Method for Developing Figure 3-1
To develop Figure 3-1 we applied the methods used in Easterling and Wehner (2009) to examine the chances that any 10-year period in the globally averaged annual temperature time series will have a negative or positive trend. Here we extended this method two ways. First, in addition to the global analysis we did the same analysis for each region shown in Figure 3-1. Second, we used projected surface temperatures from the latest state-of-the-art climate models that are being used in the development of the Intergovernmental Panel on Climate Change (IPCC) Fifth Assessment Report (AR5) and available from the Coupled Model Intercomparison Project Phase 5 (CMIP5) database (Taylor et al., 2012)

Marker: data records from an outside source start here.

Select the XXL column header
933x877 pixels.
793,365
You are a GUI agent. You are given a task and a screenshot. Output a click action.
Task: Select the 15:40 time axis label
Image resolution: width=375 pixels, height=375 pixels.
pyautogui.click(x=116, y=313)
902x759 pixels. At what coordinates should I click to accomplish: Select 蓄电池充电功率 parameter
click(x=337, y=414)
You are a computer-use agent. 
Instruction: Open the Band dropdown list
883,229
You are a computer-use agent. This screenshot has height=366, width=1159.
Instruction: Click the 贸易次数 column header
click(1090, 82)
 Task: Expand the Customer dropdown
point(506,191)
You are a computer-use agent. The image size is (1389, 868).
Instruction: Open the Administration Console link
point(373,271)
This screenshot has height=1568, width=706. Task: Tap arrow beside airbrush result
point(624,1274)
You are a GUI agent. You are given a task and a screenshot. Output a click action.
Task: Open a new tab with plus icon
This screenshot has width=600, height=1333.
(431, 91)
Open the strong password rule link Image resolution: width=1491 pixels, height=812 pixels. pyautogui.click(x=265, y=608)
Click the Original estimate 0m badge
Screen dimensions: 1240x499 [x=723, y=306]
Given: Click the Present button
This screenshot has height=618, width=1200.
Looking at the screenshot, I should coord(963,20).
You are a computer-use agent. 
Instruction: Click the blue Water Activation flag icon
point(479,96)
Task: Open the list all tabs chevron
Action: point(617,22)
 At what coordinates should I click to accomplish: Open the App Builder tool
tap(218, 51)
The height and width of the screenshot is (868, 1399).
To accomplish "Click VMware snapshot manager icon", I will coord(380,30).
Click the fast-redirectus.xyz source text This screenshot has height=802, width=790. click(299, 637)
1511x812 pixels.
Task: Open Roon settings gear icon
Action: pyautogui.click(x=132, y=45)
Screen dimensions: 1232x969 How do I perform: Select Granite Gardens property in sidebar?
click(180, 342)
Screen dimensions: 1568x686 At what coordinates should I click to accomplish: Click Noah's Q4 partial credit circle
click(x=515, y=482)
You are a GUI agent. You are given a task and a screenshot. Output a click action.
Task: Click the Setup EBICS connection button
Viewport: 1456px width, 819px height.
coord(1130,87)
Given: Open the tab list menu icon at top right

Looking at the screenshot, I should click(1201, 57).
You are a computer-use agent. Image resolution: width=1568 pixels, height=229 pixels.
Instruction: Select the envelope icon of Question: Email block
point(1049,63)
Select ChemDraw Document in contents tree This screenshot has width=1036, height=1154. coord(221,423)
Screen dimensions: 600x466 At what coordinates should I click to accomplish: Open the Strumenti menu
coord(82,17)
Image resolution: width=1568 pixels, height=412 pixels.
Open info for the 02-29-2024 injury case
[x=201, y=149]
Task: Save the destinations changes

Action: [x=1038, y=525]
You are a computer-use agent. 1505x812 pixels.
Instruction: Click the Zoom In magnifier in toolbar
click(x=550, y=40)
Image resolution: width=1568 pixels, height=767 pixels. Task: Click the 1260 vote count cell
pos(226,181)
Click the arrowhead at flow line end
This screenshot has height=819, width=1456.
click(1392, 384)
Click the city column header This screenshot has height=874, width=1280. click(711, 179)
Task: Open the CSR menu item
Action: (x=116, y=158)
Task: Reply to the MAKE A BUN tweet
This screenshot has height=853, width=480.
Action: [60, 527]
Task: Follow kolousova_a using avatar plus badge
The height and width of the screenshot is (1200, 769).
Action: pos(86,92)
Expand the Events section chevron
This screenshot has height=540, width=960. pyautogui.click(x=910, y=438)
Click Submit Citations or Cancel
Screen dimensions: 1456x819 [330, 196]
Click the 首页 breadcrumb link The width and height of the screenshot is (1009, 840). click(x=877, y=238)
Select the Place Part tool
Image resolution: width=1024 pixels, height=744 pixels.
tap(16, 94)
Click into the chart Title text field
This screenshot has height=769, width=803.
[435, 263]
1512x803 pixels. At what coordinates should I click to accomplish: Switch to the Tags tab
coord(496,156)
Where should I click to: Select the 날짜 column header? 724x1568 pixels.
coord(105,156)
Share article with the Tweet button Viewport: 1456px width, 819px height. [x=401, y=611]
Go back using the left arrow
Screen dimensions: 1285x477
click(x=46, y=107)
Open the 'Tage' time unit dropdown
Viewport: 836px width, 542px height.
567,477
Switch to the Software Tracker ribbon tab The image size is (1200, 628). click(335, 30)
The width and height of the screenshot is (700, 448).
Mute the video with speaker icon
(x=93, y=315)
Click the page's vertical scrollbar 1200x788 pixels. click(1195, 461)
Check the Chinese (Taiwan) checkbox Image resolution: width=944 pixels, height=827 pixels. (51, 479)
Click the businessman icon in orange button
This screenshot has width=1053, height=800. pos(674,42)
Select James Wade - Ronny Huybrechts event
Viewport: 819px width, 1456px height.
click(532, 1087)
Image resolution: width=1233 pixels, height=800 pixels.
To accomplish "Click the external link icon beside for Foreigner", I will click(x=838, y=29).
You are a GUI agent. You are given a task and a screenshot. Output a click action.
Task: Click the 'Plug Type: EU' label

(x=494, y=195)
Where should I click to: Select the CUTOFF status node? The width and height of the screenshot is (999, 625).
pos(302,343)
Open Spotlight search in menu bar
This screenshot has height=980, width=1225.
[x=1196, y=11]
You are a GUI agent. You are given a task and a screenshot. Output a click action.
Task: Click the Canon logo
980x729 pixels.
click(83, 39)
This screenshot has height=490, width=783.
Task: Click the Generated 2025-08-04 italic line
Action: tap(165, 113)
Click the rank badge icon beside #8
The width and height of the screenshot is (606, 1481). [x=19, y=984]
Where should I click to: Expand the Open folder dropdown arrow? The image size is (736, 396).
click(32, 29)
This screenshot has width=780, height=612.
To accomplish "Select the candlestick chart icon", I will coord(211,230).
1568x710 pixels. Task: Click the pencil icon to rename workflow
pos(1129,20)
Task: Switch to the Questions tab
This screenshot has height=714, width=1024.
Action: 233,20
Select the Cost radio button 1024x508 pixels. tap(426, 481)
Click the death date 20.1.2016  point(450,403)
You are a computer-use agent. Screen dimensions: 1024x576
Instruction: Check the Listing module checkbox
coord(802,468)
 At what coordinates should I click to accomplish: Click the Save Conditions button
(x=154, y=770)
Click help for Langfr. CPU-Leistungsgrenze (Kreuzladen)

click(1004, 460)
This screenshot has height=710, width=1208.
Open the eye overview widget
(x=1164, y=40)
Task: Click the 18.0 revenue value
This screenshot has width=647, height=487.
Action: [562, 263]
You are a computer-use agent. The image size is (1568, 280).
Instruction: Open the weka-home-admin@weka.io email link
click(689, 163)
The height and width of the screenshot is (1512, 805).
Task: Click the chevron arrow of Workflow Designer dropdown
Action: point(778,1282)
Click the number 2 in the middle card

We used annual averaged surface temperature projections (e.g., one temperature value per year) from simulations of the 21st century by six different global climate modeling groups from the publicly available CMIP5 database. The models include the Canadian Earth System Model (CANESM2), the National Center for Atmospheric Research Community Climate System Model (CCSM4), the French National Center for Meteorological Research climate model (CNRM-CM5), the National Oceanic and Atmospheric Administration Geophysical Fluid Dynamics Laboratory (GFDL) climate model (GFDL-CM3), two GFDL earth system models (GFDL-ESM2G and GFDL-ESM2M), and the Norwegian Earth System Model. The models were run using the Representative Concentration Pathway (RCP) 8.5 (Moss et al., 2010) greenhouse gas (GHG) forcing scenario developed for the IPCC AR5 and available from the Earth System Grid portal (http://www.earthsystemgrid.org [accessed November 15, 2012]). Each modeling group provided a set or ensemble of two climate simula-
tions for the 21st century each forced with the RCP8.5 scenario but starting with slightly different initial conditions to represent how the climate might evolve for the 2000–2099 period. The RCP8.5 scenario is close to the SRES A2 scenario used in previous IPCC reports and represents a business as usual GHG increase of about 1 percent per year. Discussions of climate models and their limitations are beyond the scope of this document, but some can be found in Chapter 8 of the IPCC Fourth Assessment Report by Working Group I (Randall et al., 2007).
An annually averaged surface temperature from each ensemble member for the 2000–2050 period was used to calculate an annual temperature time series for each region in Figure 3-1 and for the globe by averaging the temperature across all model grid points in each region or for the globe, which resulted in one time series of temperature for each region for each model simulation (see Figure 2 from Easterling and Wehner, 2009, for an example). This resulted in 14 time series for each region (seven models, two simulations for each model). Ordinary least squares (OLS) trends were then calculated for all running 10-year periods (e.g., 2000–2009, 2001–2010, 2002–2011, etc.) for each region’s time series for each model simulation. Each region had 588 trends calculated because there are 42 overlapping 10-year periods for each time series and 14 total time series for each region. All trends for a given region were used to construct each probability distribution function shown in Figure 3-1.
We restricted our analysis to the 2000–2050 model period because the simulated change in global air temperature for this period generally is linear, with acceleration typically starting after 2050. Additionally, the time evolution of simulated global surface air temperature for the 2000–2050 period differs little between the different RCP forcing scenarios, with differences becoming clear only after 2050. This allows us to generalize the results shown in Figure 3-1 to any given 10-year period between 2000 and 2050 across a wide range of GHG emissions trajectories in the coming decades.